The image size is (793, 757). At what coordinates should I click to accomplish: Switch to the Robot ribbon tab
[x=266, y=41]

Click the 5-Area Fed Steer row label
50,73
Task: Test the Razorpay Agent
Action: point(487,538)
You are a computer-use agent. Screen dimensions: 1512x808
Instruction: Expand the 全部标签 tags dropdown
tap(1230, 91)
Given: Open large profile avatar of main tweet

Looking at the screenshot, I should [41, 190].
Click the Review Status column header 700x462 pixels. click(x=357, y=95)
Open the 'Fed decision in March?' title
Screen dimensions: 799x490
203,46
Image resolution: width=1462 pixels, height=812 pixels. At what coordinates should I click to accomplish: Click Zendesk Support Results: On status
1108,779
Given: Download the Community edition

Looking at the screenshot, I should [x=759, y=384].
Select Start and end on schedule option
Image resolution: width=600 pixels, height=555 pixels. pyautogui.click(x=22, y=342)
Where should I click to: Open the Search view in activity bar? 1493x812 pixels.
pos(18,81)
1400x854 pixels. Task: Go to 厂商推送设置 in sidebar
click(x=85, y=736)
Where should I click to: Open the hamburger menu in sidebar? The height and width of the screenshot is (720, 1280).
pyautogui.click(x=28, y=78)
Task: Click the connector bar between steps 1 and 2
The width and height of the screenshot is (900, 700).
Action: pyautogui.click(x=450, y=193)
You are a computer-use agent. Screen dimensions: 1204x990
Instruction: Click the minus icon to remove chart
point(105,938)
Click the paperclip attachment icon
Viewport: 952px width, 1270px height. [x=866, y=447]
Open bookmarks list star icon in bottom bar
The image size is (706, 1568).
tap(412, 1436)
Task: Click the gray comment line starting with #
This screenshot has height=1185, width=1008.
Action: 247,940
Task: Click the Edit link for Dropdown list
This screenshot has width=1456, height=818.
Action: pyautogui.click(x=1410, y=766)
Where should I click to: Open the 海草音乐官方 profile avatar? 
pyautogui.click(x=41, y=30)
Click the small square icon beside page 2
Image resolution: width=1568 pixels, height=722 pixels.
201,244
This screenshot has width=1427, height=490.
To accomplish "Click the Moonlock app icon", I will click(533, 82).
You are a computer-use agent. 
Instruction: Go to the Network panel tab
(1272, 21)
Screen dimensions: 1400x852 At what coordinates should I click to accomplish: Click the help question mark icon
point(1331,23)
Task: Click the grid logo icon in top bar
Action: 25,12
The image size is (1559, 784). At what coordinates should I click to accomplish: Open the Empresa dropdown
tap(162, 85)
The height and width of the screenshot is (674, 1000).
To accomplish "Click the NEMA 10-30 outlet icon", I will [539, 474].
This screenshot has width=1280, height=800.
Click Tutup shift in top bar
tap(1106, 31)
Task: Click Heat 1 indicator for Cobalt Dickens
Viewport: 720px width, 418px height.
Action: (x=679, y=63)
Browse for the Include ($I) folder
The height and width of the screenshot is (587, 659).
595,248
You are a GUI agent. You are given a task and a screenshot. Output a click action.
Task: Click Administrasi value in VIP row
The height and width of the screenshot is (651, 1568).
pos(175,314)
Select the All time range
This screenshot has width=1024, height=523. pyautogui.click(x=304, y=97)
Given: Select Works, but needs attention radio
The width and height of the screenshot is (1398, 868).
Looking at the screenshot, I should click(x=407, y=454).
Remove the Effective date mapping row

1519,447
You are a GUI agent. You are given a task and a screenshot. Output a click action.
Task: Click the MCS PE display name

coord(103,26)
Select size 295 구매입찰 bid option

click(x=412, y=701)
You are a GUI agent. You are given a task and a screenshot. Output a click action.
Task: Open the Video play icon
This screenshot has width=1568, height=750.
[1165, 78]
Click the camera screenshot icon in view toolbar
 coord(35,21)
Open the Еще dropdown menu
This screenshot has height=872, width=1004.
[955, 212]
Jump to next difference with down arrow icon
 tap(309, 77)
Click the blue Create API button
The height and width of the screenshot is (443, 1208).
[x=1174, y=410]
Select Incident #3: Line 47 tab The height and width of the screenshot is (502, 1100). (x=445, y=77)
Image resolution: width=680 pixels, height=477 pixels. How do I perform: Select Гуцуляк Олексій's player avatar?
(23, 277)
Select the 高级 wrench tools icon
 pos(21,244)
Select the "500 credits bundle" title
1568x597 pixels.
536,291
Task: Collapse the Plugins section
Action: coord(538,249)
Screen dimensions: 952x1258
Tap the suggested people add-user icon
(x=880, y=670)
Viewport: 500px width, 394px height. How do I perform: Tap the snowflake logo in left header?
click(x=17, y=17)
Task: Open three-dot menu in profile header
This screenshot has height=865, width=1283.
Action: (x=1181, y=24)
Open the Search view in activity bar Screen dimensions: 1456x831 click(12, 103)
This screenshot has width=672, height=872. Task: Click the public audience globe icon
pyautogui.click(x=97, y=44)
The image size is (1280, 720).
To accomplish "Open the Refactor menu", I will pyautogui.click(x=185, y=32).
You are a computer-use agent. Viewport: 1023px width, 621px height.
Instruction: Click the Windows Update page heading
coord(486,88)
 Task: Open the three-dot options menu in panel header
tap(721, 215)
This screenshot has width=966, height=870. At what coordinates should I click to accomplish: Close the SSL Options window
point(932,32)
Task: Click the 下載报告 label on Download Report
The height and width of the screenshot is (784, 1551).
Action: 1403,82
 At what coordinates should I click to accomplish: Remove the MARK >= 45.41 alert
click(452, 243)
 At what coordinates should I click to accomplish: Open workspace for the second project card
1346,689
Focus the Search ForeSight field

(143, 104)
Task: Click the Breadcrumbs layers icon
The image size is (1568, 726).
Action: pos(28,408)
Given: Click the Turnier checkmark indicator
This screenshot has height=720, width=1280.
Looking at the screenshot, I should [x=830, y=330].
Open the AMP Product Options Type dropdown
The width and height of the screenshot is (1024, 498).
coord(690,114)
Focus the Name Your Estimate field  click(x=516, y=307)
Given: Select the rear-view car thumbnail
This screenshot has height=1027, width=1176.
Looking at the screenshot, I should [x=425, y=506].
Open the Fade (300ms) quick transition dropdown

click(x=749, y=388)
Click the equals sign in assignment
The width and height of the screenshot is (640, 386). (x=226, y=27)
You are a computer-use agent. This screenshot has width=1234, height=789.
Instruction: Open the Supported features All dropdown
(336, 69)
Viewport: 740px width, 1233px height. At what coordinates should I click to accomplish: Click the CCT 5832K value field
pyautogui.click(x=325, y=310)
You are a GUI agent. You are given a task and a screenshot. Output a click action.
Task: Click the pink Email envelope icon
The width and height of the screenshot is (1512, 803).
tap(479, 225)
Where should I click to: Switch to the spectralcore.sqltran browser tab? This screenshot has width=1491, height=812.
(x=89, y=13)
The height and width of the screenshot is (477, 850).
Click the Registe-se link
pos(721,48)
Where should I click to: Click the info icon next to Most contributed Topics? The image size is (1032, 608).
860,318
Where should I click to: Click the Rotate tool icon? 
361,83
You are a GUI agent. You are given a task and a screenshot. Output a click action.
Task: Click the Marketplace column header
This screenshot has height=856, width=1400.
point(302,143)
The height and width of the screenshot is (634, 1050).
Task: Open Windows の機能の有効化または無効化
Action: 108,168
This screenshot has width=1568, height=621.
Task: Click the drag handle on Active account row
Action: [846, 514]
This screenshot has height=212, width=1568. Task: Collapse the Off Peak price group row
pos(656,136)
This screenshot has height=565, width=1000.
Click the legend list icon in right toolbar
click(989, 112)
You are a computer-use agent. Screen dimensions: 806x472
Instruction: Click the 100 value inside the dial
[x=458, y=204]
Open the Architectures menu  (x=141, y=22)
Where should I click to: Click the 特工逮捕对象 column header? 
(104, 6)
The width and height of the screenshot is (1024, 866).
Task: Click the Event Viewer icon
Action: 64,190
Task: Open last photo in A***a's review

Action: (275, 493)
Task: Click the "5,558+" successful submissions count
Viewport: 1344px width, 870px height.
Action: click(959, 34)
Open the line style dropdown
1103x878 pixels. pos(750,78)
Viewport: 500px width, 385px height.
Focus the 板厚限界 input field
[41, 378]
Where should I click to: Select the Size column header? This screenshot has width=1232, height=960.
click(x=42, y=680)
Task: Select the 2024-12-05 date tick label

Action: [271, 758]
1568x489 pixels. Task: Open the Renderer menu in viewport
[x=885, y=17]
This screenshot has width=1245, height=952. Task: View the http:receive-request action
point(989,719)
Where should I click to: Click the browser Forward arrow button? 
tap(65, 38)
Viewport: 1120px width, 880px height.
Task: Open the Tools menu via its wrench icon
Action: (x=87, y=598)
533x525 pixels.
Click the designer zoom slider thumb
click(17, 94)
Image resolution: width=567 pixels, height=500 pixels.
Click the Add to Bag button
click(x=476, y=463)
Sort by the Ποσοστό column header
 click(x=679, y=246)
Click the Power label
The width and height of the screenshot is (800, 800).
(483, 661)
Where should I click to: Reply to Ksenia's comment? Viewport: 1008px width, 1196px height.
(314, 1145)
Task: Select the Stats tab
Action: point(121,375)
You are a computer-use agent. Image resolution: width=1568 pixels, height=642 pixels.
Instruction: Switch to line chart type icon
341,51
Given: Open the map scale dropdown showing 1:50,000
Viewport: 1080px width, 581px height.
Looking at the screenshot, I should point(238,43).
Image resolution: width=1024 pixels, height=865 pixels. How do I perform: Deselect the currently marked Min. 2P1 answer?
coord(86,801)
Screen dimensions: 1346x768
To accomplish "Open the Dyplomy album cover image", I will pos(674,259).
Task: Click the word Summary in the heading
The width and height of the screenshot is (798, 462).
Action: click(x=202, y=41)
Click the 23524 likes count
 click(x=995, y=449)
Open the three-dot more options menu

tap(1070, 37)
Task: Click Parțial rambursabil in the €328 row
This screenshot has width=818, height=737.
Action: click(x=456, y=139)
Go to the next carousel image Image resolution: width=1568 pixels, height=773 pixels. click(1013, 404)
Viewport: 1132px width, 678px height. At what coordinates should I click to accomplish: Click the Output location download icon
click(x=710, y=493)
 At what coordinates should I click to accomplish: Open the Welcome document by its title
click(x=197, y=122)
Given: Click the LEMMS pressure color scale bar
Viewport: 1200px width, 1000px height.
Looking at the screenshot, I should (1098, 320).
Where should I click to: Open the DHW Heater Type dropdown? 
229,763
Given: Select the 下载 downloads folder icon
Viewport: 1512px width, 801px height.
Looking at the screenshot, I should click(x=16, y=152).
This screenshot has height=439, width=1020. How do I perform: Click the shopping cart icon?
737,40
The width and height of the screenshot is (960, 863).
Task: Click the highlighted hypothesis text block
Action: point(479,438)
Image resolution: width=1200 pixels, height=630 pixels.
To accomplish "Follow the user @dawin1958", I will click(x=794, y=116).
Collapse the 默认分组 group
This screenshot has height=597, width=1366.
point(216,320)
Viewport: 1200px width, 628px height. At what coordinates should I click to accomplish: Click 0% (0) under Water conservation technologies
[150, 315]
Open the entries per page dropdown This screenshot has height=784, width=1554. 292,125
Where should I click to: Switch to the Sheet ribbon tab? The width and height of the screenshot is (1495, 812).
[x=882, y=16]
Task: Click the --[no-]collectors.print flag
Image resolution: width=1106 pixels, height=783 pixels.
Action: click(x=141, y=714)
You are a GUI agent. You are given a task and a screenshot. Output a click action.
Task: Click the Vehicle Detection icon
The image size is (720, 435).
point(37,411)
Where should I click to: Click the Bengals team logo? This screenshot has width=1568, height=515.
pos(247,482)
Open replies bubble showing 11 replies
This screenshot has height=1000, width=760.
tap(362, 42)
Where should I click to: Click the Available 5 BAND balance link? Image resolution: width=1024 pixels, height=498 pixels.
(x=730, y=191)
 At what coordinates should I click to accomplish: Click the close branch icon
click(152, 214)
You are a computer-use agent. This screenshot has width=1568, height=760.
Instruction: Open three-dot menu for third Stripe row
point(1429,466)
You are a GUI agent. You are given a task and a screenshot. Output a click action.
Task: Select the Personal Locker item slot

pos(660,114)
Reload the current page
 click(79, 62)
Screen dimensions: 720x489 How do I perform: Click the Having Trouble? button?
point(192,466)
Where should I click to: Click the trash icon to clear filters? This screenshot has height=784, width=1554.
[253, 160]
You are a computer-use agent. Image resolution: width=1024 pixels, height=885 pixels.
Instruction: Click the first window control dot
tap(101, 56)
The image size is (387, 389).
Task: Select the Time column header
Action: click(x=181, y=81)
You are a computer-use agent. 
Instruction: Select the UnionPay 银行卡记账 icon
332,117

****

# Directions for this task
None of the lines before the one containing "Screen dimensions: 720x489" belong in the answer; reproduce that line and all later lines of the records exactly.

# Result
Screen dimensions: 720x489 How do I perform: Click the Having Trouble? button?
point(192,466)
Where should I click to: Click the trash icon to clear filters? This screenshot has height=784, width=1554.
[253, 160]
You are a computer-use agent. Image resolution: width=1024 pixels, height=885 pixels.
Instruction: Click the first window control dot
tap(101, 56)
The image size is (387, 389).
Task: Select the Time column header
Action: click(x=181, y=81)
You are a computer-use agent. 
Instruction: Select the UnionPay 银行卡记账 icon
332,117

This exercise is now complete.